## 給定任務 A:
請照原文印出這篇談巨靈與藏傳佛教的文章中，從含有“巨靈:俯視人類命運的神秘力量(1)藏傳佛教與真實的巨靈”的字句開始、到“影響,甚至延續到了20世紀。”為止的那一段。

## 節選文章:
⟨
2022年5月18日 星期三

巨靈:俯視人類命運的神秘力量(1)藏傳佛教與真實的巨靈


儘管巨靈這個稱呼為西方秘儀與神秘學所獨有,但其所代表的含義卻並非如此。事實上,它們的存在十分普遍,甚至在某種程度上說是全世界所有靈性和魔法實踐的基礎也不為過。當今世界上最強大的宗教巨靈屬於伊斯蘭教和佛教;但特別是藏傳佛教能讓我們最有力的一瞥這種古老信仰對整個國家的影響,甚至延續到了20世紀。
⟩
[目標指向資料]
⟨
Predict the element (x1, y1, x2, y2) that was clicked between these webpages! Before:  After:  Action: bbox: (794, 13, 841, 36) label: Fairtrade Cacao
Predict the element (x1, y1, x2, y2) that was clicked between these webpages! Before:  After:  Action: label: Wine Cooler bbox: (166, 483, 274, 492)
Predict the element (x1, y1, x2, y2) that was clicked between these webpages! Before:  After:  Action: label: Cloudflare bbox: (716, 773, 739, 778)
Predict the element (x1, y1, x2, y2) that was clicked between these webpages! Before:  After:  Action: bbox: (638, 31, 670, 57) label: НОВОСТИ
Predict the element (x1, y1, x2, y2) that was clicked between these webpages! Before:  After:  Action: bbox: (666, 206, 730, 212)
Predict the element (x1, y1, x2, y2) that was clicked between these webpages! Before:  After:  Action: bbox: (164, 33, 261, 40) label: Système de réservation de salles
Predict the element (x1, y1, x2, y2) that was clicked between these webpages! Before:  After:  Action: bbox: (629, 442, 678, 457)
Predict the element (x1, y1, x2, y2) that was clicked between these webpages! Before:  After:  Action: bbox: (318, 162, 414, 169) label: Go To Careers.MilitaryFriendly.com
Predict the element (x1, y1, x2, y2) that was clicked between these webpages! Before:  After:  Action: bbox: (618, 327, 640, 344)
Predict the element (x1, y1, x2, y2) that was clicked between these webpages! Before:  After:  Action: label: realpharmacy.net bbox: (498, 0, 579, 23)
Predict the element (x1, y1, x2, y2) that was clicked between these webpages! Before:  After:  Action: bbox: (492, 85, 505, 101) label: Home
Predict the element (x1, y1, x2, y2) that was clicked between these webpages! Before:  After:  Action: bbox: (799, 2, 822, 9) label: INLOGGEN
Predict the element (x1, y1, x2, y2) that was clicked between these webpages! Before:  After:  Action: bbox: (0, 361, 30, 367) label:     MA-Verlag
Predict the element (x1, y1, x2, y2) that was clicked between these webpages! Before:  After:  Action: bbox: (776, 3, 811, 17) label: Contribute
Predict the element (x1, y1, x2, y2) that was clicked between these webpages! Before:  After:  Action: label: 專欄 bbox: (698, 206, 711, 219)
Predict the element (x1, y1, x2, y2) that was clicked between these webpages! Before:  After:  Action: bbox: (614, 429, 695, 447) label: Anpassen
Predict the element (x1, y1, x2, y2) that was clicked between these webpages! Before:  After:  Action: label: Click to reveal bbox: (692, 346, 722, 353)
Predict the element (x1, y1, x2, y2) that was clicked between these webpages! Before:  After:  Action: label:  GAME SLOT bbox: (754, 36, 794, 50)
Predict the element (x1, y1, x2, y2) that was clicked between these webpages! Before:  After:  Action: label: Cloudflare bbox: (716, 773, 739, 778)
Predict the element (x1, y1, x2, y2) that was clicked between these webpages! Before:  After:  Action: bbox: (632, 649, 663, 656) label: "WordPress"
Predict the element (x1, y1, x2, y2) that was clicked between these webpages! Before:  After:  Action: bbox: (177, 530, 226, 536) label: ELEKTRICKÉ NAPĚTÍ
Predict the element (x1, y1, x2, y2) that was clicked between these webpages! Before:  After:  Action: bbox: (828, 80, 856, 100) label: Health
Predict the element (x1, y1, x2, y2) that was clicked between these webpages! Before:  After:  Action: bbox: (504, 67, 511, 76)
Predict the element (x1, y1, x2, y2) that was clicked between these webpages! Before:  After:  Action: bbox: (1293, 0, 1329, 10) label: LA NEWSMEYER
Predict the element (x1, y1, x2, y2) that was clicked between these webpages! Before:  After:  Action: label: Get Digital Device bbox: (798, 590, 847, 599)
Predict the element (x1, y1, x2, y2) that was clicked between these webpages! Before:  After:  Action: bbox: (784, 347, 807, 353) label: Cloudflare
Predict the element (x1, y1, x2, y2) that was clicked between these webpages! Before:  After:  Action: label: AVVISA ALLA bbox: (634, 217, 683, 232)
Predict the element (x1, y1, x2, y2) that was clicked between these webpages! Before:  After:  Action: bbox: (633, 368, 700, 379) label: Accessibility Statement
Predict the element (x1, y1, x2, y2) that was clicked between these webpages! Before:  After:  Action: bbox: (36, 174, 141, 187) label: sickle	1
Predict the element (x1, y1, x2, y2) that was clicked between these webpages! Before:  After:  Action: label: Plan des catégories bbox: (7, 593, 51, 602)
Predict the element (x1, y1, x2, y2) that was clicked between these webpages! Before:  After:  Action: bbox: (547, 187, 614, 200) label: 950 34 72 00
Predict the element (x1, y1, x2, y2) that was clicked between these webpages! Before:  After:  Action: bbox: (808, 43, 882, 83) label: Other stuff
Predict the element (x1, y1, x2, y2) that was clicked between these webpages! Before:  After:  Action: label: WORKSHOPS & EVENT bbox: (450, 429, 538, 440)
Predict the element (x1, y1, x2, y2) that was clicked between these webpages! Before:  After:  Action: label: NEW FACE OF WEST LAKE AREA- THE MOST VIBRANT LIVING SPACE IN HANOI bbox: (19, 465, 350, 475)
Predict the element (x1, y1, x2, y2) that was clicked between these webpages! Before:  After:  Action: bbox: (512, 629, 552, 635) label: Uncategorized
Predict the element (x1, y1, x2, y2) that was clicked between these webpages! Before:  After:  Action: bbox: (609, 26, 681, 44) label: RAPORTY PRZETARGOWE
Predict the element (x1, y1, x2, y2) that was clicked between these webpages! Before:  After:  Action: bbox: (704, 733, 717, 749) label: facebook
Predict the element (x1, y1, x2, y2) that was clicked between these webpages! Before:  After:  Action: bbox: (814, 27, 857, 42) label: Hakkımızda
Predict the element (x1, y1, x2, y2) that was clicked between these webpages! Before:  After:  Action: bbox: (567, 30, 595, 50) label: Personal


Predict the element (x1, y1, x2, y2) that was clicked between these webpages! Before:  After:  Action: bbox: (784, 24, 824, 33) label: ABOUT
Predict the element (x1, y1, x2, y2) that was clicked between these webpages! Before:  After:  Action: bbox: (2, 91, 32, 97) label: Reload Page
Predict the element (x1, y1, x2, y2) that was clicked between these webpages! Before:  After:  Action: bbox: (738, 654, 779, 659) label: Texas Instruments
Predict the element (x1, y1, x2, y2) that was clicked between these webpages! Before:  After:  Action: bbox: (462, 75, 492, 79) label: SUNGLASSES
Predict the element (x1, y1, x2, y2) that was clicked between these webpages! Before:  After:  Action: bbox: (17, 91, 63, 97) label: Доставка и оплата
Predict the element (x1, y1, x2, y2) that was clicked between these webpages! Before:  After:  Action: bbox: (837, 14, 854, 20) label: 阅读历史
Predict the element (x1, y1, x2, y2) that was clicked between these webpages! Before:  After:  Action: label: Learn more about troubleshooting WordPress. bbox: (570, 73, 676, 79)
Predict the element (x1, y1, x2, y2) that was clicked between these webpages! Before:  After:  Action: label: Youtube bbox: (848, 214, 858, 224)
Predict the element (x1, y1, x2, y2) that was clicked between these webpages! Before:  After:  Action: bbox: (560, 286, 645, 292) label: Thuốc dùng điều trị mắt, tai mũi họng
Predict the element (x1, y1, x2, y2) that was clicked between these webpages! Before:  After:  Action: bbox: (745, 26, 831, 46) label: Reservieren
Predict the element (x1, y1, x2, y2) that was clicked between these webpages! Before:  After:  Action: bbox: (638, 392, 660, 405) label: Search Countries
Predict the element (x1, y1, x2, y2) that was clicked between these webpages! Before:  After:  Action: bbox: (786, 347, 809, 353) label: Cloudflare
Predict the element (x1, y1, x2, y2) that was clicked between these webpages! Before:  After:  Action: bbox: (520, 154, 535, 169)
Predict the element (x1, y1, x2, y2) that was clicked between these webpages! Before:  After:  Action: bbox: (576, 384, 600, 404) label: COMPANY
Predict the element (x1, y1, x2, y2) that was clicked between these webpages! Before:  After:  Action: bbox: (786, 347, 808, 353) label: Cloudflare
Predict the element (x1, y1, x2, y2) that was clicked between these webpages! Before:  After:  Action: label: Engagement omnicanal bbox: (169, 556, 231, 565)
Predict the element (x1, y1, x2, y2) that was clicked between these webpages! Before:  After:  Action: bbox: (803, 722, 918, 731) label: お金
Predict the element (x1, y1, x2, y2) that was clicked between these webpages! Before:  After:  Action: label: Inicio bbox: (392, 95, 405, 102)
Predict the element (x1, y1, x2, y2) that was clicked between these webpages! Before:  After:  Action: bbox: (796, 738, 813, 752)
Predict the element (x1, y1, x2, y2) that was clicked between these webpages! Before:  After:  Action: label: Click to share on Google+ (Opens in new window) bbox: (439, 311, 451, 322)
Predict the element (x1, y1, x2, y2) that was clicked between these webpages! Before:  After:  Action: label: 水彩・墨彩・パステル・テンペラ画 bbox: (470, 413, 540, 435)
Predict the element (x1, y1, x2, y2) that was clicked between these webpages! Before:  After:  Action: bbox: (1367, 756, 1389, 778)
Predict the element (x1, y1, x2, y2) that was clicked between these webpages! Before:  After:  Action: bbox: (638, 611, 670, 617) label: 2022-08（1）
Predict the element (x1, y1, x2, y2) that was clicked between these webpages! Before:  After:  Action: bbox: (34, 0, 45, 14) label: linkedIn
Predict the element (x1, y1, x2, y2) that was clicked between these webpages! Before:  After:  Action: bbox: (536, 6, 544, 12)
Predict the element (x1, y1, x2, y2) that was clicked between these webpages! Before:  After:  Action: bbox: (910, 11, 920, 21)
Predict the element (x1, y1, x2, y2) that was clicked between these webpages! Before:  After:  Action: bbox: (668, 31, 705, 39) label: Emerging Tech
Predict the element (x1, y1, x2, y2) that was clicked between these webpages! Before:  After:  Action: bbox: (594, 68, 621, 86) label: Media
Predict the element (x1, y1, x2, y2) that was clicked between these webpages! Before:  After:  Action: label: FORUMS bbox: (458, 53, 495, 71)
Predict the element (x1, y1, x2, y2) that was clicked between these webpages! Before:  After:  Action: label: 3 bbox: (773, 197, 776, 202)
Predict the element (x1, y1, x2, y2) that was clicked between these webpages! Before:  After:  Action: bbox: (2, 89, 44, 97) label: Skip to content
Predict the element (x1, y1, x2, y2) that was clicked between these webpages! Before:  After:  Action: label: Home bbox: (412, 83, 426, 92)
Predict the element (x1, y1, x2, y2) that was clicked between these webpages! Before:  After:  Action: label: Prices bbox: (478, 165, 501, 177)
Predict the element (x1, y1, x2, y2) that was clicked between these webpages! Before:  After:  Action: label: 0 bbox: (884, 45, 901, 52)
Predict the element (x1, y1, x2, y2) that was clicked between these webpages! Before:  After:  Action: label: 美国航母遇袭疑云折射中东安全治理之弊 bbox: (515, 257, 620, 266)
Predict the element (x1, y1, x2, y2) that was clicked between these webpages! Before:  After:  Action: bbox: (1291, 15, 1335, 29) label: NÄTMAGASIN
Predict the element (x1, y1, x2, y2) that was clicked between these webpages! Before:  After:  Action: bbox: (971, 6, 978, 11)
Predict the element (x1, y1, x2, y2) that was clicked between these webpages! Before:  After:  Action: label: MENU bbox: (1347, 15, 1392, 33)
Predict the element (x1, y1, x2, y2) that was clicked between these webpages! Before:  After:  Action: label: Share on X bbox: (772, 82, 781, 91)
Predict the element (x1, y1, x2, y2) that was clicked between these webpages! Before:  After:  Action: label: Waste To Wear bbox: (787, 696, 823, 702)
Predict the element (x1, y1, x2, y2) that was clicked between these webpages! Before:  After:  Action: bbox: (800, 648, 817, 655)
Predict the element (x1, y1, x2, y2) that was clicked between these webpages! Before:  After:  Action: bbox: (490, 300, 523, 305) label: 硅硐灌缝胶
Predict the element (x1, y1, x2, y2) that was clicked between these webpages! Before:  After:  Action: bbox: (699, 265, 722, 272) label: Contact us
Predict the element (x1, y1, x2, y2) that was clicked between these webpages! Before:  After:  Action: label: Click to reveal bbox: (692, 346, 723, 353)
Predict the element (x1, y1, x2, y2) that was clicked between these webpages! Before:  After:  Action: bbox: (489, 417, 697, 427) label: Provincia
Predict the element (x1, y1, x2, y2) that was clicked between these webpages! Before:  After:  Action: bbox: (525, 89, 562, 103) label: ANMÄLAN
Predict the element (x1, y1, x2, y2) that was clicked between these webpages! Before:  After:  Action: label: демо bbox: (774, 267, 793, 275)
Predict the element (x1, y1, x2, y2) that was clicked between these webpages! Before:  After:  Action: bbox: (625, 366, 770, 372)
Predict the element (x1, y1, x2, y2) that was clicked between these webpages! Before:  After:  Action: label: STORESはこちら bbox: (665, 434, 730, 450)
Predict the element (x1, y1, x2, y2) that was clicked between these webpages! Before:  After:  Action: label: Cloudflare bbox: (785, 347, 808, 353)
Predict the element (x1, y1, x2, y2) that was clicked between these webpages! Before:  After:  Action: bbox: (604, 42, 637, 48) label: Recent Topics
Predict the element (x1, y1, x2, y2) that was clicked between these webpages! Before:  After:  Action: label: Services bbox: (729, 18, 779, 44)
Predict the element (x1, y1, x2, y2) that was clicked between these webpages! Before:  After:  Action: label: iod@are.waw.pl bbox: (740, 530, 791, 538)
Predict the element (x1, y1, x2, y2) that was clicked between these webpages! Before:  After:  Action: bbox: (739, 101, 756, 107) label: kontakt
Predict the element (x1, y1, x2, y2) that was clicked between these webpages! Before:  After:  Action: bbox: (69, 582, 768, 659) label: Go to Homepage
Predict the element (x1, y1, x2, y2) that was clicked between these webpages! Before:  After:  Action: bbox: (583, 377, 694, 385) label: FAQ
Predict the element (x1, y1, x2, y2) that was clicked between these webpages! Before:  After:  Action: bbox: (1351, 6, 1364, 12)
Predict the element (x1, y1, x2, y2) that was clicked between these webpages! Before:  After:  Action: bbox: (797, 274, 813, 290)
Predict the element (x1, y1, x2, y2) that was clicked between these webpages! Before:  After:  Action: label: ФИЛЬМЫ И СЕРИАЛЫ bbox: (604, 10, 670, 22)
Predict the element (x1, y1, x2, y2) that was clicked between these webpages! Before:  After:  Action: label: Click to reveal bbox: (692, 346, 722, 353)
⟩
## 給定任務 B:
將記錄中從含有“6, 1364, 12)”的那一行起、直到記錄末尾的各行轉成 JSON 字串列表，每行一個字串，略去空行。

## 完整答案 A:
巨靈:俯視人類命運的神秘力量(1)藏傳佛教與真實的巨靈


儘管巨靈這個稱呼為西方秘儀與神秘學所獨有,但其所代表的含義卻並非如此。事實上,它們的存在十分普遍,甚至在某種程度上說是全世界所有靈性和魔法實踐的基礎也不為過。當今世界上最強大的宗教巨靈屬於伊斯蘭教和佛教;但特別是藏傳佛教能讓我們最有力的一瞥這種古老信仰對整個國家的影響,甚至延續到了20世紀。

## 完整答案 B:
[
  "Predict the element (x1, y1, x2, y2) that was clicked between these webpages! Before:  After:  Action: bbox: (1351, 6, 1364, 12)",
  "Predict the element (x1, y1, x2, y2) that was clicked between these webpages! Before:  After:  Action: bbox: (797, 274, 813, 290)",
  "Predict the element (x1, y1, x2, y2) that was clicked between these webpages! Before:  After:  Action: label: ФИЛЬМЫ И СЕРИАЛЫ bbox: (604, 10, 670, 22)",
  "Predict the element (x1, y1, x2, y2) that was clicked between these webpages! Before:  After:  Action: label: Click to reveal bbox: (692, 346, 722, 353)"
]